### PROBLEM DESCRIPTION
Pull from the data below each line where the word "computer" occurs, and copy it.
=== SOURCE DATA ===
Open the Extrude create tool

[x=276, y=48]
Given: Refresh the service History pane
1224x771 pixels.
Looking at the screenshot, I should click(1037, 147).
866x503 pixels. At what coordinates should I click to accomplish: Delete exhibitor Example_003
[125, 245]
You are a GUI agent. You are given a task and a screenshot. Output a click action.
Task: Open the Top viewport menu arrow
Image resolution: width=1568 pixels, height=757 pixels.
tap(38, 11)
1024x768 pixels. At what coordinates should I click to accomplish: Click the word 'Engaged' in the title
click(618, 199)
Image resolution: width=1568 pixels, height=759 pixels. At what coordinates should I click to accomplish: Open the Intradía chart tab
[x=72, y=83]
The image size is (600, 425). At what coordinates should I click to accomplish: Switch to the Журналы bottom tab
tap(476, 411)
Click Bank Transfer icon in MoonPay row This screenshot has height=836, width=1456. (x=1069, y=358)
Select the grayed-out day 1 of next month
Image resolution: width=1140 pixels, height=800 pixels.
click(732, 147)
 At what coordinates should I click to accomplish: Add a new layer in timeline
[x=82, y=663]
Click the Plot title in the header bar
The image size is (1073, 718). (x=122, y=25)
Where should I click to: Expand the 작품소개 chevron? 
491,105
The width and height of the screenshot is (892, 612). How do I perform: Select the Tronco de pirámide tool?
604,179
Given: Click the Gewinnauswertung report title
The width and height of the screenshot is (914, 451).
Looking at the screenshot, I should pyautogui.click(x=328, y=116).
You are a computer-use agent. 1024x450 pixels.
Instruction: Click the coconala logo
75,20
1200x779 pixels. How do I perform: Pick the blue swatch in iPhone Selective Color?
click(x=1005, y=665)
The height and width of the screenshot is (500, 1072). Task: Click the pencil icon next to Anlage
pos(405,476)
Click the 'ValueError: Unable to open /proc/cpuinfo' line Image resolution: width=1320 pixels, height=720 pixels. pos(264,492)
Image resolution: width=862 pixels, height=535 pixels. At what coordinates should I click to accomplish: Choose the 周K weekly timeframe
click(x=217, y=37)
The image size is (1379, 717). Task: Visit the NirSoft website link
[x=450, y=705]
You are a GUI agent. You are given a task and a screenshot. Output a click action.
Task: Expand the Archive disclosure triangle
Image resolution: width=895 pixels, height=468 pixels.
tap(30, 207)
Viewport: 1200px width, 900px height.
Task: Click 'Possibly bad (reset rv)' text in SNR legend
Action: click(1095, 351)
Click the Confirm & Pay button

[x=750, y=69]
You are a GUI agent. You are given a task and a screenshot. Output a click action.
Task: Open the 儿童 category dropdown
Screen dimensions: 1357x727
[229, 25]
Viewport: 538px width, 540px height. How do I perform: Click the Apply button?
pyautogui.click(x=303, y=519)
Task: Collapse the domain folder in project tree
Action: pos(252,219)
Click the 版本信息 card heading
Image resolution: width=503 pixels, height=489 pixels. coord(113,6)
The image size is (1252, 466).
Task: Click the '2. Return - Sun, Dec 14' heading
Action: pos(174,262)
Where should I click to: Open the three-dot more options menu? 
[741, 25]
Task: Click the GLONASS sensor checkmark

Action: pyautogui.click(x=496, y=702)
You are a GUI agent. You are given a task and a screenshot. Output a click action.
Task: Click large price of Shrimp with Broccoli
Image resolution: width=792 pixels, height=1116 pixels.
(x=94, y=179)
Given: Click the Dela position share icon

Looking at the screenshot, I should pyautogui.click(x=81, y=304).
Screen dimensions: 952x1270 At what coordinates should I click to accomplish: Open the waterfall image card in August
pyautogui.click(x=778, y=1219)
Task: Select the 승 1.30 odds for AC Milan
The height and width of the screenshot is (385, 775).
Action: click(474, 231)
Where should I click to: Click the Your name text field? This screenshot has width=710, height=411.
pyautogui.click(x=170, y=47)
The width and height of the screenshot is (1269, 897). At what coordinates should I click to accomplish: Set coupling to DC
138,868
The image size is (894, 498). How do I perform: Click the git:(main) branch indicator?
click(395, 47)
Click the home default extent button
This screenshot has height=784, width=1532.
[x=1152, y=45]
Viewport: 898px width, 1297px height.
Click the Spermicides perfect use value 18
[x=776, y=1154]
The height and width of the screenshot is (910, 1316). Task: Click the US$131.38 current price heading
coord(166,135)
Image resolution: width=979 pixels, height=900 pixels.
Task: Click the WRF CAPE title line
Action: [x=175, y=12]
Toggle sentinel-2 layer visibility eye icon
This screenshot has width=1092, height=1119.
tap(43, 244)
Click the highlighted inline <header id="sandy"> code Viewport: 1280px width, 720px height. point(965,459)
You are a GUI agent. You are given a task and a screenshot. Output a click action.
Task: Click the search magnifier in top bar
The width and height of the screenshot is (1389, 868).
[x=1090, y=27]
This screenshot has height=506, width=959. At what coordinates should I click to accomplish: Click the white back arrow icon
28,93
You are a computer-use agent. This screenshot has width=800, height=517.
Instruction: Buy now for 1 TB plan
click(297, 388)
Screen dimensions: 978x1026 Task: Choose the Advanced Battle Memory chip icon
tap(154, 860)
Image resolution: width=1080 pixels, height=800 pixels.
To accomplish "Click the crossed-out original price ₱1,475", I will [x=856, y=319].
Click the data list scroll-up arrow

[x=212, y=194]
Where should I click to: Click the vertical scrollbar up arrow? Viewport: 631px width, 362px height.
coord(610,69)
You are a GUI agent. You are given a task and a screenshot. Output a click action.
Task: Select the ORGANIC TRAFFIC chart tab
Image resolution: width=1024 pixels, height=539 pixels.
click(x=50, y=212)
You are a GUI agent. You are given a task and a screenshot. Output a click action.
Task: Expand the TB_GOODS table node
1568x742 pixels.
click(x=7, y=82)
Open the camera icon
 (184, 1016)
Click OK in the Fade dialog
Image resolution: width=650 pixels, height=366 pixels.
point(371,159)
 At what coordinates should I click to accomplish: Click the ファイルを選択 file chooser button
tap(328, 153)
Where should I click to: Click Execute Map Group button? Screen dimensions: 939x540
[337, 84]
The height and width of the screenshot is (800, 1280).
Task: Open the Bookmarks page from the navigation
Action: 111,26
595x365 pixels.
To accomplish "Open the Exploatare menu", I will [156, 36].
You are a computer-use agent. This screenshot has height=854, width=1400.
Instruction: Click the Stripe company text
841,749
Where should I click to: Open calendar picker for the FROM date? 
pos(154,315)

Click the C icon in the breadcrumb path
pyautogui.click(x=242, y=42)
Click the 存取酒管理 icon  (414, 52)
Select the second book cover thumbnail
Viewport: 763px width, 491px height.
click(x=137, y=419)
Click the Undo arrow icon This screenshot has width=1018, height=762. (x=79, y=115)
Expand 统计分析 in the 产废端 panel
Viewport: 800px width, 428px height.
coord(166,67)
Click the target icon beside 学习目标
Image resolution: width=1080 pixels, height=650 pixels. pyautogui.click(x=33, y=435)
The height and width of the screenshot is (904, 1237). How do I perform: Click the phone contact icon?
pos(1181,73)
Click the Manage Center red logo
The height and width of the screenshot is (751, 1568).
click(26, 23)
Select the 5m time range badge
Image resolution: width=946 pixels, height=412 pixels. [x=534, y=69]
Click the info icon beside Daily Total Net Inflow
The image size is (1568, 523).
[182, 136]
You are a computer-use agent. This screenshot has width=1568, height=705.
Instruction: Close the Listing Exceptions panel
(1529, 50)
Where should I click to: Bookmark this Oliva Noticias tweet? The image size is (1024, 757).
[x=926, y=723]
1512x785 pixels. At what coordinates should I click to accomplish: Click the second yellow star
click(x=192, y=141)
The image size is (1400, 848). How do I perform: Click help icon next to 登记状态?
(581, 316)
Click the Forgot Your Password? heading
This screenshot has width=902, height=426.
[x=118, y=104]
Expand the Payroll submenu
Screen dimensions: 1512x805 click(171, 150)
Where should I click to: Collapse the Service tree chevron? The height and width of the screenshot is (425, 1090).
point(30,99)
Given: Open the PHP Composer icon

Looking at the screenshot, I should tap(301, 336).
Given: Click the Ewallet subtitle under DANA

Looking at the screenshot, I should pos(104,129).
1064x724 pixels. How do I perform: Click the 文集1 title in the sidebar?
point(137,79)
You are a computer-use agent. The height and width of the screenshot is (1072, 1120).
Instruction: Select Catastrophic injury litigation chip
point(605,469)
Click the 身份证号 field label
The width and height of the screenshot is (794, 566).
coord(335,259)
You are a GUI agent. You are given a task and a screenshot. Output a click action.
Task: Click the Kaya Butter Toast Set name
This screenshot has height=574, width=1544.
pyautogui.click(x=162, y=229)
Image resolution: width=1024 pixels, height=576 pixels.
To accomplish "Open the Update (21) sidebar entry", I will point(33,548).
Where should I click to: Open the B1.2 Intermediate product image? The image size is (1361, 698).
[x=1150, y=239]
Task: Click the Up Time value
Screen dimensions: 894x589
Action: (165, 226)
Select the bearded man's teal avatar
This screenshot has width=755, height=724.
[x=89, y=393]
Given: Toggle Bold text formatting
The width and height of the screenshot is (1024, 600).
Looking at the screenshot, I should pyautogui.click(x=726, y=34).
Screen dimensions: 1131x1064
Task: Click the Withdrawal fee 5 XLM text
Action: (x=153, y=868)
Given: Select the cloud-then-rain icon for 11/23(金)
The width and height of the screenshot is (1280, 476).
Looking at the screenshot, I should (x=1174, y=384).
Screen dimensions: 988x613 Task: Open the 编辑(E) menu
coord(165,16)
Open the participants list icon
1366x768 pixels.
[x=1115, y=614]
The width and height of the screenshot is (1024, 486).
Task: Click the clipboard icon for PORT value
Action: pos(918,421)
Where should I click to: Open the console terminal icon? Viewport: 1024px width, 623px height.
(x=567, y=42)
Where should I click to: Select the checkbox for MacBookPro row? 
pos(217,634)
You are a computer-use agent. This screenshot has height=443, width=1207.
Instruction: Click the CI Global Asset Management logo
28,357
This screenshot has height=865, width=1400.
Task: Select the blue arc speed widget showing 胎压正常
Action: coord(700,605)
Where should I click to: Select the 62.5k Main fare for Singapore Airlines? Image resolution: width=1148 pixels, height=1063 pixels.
===
### RESPONSE TO THE TASK
You are a computer-use agent. 1024x450 pixels.
You are a computer-use agent. This screenshot has width=800, height=517.
You are a computer-use agent. This screenshot has height=854, width=1400.
You are a computer-use agent. This screenshot has width=1568, height=705.
You are a computer-use agent. The height and width of the screenshot is (1072, 1120).
You are a computer-use agent. This screenshot has height=443, width=1207.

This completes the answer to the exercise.